4 comments
Did you actually land something after GA, or are you still job hunting? That matters before the Coursera comparison makes sense. GA's network and job placement support carried weight for me in 2021—got three interview callbacks directly from their hiring events. Coursera's cheaper but you're entirely self-directed on the job side.
I feel this in my bones. We had a candidate come through our hiring pipeline last year who did GA's full-time immersive and was honest about the cost-to-outcome ratio during interviews.

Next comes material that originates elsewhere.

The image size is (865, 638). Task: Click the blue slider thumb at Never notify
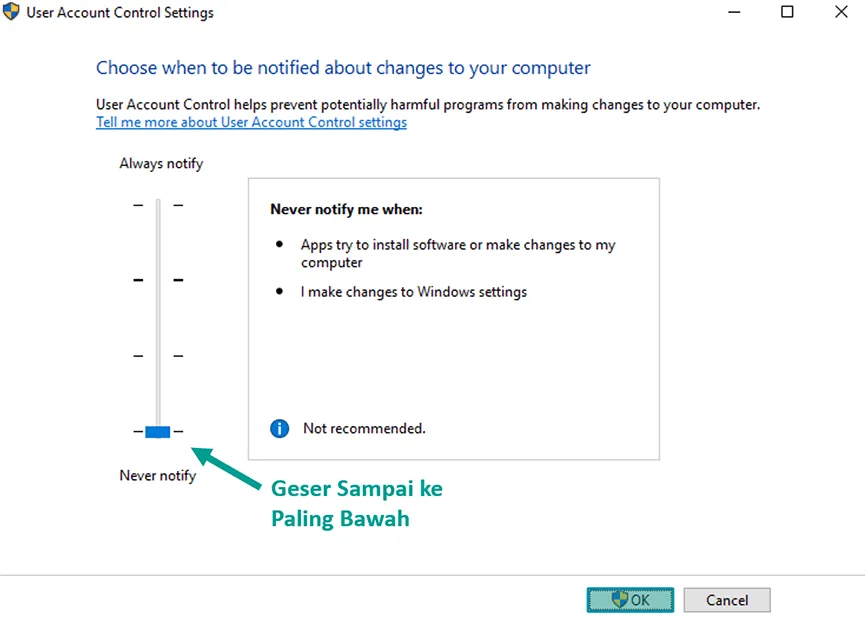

I ended up asking her directly what she'd do differently and she said exactly what you're saying now.
Here's my actual what-I'd-do if I were in your shoes in 2024: I'd stack Coursera's Google Career Certificates ($200-300 each, do 2-3) with Triplebyte's interview prep ($0 upfront, they take a cut if you place). That's maybe $800 total instead of $3,800. Then spend the remaining $3,000 on literally just living expenses while you grind LeetCode and build 3-4 real projects on GitHub. That's what moves needles in my hiring pipeline, not the bootcamp name.
The brutal part is GA knows their ROI story is weak so they discount aggressively. That $1,200 discount you mention? That's them signaling the sticker price isn't real. You paid the real price.
On the flip side, if you actually landed interviews and got offers after GA, then it worked despite being expensive. Some people genuinely need the structure and accountability. But if you're three months out and still interviewing, the bootcamp didn't crack it.
What's your current status—are you still looking or did you eventually break through?
Yeah, I get the frustration. I did GA's UX/UI immersive in 2019 for $4,200 (also "discounted"). The problem wasn't the curriculum — it was fine. The problem was 0 job placement help after week 12. They handed me a portfolio and said good luck.
Honestly though, Coursera wouldn't have fixed that either. Here's what actually mattered:
The $3,800 wasn't wasted if you built real projects. But bootcamps are just time + structure. The job search part? That's on you.
GA's value was the structure and network, not the curriculum—Coursera teaches the same stuff cheaper but won't force you to ship projects or meet people hiring.